Thanks Lawrence. Couple of follow ups:

1) Isn't one of the benefits of using Apple Pay that the transaction is encrypted and the merchant never knows/stores the actual credit card #?

2) Unless I was tricked into sharing a code from MFA and authorizing another device, is there any reason to change my Apple ID password? As I understand it, someone cannot log into a new Apple device simply with my user/pass without me authorizing that via MFA

The above comment is not true my Apple Pay was hacked and my card was charged I never revealed any information and I want to know how this happened two different people or hackers it the same hacker different names did it and the scary thing is my phone didn’t let me know, I got an email after the fact 😡😡😡

So, from day one you added the card to Apple Pay and have used Apple Pay on your iPhone for every transaction since?

You’re saying you’ve never swiped your card or inserted your card in a transaction terminal? Not once never?
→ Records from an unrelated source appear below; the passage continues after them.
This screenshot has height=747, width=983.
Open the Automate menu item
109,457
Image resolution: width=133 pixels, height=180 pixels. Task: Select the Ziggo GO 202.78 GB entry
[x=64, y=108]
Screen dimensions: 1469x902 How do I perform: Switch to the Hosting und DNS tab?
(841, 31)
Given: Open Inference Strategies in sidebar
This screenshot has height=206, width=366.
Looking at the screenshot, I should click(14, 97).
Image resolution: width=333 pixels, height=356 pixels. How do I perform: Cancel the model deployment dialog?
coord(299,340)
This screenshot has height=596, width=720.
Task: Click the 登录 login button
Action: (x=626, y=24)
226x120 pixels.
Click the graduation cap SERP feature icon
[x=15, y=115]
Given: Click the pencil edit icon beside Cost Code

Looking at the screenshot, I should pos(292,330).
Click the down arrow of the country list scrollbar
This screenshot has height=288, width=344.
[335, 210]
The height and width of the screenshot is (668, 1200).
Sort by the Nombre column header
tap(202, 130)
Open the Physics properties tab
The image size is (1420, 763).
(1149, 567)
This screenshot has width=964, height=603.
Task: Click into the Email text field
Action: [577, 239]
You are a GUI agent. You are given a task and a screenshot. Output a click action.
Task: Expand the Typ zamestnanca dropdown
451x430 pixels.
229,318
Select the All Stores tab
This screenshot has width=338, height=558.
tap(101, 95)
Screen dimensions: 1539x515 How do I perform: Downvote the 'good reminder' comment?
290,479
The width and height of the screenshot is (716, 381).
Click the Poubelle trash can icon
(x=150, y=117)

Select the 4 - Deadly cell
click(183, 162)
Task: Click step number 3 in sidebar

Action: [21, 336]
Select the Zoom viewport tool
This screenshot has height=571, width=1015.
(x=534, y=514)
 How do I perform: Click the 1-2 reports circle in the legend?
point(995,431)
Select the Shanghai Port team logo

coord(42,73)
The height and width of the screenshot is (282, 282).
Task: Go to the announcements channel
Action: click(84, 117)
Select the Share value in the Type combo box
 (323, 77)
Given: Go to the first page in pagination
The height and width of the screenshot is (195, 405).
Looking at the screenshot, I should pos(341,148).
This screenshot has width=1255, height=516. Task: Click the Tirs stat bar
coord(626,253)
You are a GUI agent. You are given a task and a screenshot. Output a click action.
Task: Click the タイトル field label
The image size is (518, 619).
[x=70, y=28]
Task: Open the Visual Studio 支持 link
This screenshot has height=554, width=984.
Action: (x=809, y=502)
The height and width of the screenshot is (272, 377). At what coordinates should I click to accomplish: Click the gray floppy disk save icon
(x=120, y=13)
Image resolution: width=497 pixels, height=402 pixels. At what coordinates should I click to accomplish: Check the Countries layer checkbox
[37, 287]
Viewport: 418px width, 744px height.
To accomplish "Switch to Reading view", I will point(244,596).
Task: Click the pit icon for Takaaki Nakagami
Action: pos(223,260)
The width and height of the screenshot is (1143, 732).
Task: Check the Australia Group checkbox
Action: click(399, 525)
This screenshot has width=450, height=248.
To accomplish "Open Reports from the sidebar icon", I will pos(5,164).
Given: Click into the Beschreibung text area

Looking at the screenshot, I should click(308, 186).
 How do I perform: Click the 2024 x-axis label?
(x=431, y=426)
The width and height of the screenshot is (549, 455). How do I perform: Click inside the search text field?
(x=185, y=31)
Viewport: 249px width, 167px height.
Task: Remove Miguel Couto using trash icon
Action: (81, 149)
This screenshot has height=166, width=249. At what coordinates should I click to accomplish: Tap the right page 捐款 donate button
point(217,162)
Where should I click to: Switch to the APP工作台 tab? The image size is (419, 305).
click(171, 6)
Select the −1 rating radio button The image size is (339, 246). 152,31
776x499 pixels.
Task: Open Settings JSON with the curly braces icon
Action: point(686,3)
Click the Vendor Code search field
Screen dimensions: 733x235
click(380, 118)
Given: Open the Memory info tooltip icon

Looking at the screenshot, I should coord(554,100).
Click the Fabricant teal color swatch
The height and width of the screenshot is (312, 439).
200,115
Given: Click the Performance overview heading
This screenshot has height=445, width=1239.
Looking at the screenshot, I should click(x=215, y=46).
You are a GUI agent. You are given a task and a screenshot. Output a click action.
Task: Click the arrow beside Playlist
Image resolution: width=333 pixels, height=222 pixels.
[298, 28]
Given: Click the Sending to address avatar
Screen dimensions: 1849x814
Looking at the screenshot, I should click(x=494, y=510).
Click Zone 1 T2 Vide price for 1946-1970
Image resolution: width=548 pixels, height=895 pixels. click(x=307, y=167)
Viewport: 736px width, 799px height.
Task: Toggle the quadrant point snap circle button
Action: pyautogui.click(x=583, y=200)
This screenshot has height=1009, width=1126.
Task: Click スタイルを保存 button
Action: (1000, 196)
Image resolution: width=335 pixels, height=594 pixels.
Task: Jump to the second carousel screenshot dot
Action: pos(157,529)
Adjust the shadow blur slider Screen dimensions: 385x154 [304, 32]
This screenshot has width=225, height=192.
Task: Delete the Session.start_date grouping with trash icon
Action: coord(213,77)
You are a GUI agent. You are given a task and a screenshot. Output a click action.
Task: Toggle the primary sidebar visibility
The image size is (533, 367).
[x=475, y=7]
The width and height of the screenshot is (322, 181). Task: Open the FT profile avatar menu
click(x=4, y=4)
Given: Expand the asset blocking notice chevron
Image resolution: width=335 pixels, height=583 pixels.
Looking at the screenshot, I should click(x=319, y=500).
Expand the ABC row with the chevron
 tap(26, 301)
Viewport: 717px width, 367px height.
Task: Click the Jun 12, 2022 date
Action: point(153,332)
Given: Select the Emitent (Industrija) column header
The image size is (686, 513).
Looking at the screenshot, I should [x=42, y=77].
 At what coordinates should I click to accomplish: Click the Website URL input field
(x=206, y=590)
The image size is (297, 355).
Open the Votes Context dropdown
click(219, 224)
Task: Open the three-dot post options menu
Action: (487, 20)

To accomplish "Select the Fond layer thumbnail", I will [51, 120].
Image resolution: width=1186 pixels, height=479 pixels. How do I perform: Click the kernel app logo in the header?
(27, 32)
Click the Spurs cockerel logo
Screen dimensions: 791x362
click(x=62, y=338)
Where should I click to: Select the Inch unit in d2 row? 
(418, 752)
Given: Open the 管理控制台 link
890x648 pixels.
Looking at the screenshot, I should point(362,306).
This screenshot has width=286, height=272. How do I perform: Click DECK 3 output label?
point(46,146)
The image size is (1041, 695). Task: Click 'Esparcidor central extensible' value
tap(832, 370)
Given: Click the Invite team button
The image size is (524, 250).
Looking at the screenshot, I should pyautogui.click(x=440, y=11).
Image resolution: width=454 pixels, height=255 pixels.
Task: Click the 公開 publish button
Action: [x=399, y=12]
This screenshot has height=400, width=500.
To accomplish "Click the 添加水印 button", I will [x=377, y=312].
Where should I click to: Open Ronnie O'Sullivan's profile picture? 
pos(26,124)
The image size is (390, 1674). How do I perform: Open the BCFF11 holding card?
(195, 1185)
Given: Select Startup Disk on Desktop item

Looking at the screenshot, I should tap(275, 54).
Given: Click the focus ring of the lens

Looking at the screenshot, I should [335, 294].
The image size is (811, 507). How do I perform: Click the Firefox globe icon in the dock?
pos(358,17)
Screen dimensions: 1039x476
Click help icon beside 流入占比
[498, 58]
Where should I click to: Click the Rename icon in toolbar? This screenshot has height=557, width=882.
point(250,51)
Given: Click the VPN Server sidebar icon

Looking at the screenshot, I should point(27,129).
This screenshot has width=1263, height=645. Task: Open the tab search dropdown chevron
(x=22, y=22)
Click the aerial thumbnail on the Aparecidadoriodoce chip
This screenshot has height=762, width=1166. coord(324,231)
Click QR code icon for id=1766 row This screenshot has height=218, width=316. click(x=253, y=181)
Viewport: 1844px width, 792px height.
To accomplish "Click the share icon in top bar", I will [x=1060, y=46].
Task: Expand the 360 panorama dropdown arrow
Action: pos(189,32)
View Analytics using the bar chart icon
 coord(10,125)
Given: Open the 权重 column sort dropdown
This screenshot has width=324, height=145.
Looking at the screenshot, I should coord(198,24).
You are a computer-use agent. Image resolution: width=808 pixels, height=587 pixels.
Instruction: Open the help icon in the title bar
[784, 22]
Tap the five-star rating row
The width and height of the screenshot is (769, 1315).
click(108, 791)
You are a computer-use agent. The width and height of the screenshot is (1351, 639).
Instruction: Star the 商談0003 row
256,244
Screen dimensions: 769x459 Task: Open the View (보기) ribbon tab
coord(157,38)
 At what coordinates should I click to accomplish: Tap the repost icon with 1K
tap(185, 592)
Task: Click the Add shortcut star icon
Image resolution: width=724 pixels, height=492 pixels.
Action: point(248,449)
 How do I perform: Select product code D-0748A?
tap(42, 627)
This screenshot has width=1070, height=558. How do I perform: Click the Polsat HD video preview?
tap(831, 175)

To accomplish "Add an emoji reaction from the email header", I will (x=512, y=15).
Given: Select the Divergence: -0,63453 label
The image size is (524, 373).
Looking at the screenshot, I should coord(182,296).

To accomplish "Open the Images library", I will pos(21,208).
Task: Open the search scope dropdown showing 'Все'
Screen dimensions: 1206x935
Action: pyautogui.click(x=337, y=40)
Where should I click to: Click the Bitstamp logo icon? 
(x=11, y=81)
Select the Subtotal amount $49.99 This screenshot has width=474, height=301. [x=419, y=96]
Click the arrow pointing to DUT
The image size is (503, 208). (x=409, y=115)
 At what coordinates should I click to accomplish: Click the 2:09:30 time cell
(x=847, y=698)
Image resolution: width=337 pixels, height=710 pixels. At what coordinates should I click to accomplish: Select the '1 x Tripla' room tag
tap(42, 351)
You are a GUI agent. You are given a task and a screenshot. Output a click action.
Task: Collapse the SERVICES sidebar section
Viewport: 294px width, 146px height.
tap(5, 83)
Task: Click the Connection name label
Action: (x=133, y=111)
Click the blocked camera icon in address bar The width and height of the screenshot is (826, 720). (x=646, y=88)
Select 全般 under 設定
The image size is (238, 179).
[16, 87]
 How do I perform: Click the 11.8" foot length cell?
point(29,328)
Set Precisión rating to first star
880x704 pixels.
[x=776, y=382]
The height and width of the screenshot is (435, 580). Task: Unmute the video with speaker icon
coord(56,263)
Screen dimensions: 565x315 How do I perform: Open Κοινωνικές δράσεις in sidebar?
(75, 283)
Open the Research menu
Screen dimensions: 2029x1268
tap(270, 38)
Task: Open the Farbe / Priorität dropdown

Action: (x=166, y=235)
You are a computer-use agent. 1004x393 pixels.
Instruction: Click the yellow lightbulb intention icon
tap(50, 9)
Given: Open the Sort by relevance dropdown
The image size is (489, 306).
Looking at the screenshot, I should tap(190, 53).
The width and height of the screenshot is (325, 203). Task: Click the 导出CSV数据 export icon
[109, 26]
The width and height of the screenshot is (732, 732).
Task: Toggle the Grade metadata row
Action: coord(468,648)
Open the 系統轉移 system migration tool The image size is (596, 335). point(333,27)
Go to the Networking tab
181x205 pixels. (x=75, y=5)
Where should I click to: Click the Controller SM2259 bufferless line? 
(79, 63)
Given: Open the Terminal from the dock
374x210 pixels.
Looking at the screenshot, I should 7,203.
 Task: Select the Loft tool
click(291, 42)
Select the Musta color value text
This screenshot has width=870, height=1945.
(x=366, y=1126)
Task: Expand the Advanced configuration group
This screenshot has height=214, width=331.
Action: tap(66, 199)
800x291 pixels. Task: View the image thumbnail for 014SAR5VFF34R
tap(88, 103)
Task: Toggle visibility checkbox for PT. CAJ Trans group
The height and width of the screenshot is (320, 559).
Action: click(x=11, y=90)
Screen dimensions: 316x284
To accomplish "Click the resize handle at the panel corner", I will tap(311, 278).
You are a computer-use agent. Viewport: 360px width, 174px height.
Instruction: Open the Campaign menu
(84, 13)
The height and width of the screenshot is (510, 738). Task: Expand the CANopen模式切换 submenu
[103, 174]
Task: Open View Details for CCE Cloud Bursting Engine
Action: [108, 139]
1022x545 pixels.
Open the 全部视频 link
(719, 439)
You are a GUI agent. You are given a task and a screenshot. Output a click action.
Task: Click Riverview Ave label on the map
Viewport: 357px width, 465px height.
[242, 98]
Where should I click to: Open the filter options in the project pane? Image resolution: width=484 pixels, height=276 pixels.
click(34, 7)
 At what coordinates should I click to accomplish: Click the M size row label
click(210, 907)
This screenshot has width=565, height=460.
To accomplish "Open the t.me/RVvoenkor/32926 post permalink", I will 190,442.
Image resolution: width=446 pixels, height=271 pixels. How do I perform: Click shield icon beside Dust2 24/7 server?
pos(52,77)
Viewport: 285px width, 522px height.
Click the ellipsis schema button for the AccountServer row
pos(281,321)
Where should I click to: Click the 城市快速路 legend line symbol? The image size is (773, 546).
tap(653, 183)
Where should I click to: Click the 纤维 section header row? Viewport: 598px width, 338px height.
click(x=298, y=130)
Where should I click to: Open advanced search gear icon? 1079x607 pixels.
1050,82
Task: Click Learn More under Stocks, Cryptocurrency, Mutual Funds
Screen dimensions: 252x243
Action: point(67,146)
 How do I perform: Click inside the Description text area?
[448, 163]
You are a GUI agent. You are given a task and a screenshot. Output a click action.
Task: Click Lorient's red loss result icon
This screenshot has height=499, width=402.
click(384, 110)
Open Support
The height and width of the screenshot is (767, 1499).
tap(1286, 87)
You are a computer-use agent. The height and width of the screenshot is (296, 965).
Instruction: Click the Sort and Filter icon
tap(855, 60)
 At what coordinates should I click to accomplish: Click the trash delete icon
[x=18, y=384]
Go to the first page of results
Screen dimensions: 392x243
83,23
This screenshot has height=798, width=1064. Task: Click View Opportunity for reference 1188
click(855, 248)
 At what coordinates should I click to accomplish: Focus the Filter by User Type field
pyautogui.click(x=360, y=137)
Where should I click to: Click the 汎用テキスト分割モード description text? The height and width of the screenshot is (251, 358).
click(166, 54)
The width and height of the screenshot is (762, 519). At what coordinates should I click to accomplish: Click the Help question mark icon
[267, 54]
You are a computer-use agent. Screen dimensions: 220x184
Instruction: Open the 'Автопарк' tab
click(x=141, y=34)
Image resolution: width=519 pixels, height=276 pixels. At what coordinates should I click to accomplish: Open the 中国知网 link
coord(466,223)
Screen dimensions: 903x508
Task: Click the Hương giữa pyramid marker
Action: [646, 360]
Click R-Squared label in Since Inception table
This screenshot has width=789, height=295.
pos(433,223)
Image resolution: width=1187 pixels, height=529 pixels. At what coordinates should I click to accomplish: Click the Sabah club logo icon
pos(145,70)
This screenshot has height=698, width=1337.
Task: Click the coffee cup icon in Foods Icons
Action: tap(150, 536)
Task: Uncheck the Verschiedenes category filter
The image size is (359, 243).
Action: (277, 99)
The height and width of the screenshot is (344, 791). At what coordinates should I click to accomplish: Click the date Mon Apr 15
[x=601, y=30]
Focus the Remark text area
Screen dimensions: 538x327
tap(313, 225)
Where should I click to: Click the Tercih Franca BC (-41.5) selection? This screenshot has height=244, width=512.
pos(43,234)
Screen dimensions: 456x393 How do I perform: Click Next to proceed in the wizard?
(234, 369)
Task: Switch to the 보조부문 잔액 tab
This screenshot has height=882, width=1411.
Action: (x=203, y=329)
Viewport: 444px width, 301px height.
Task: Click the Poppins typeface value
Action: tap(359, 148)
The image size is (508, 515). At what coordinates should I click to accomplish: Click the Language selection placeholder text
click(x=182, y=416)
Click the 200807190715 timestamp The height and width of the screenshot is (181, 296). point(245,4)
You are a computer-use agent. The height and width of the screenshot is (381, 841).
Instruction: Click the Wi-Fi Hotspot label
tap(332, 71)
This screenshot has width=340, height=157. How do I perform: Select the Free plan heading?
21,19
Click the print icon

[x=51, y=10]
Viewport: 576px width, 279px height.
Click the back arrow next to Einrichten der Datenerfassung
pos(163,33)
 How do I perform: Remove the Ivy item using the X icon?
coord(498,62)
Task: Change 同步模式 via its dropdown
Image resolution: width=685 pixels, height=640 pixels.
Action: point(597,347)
So how do I stop them from trying to get in my account even though I added and took off two different bank cards the first one they hacked and the second one was brand new and they tried to get in my account again. I don’t recognize the name they are trying to sign in by and it’s scary because I have to have some type of card on my account for my active subscriptions, my watch keeps notifying me to log in to my Apple Pay account and I don’t but they still connect some how

The notice is coming through the Apple wallet. My bank has canceled the original card that you are suggesting was compromised, and still, the hackers tried to access my account through the wallet. I have a screenshot of the attempted charge and the wallet’s insignia as the means for access. My bank has weighed-in that it is through the wallet.

Jeff Donald, I believe that Apple phones have not been hacked until recently. I just wrote a novel explaining why I am on this thread. I certainly wish I had the brains and capability to understand all the recent cyber attacks (or claims of accidental updates being released that effected business operations globally) or the “security breach a few days ago from a third party company that is responsible for our credit scores. Are you kidding me!? Anyone who has applied for a loan, checked their credit score or paid their CC online where this information is located as well as a courtesy, which is most of us, that’s striking gold for some country organization. We don’t even know who is in our country. These could be individuals who have knowledge that we don’t. My Apple Pay was activated and set up, and not by me. That’s a fact. There were attempts to make charges through Apple Pay but I never activated it, and my bank flagged the attempts and has direct proof to back up my claim. Most people also know, especially criminal minded types, that people who have money have iPhone’s. We are arrogant and confident about the security of the device. Someone out there figured out a way.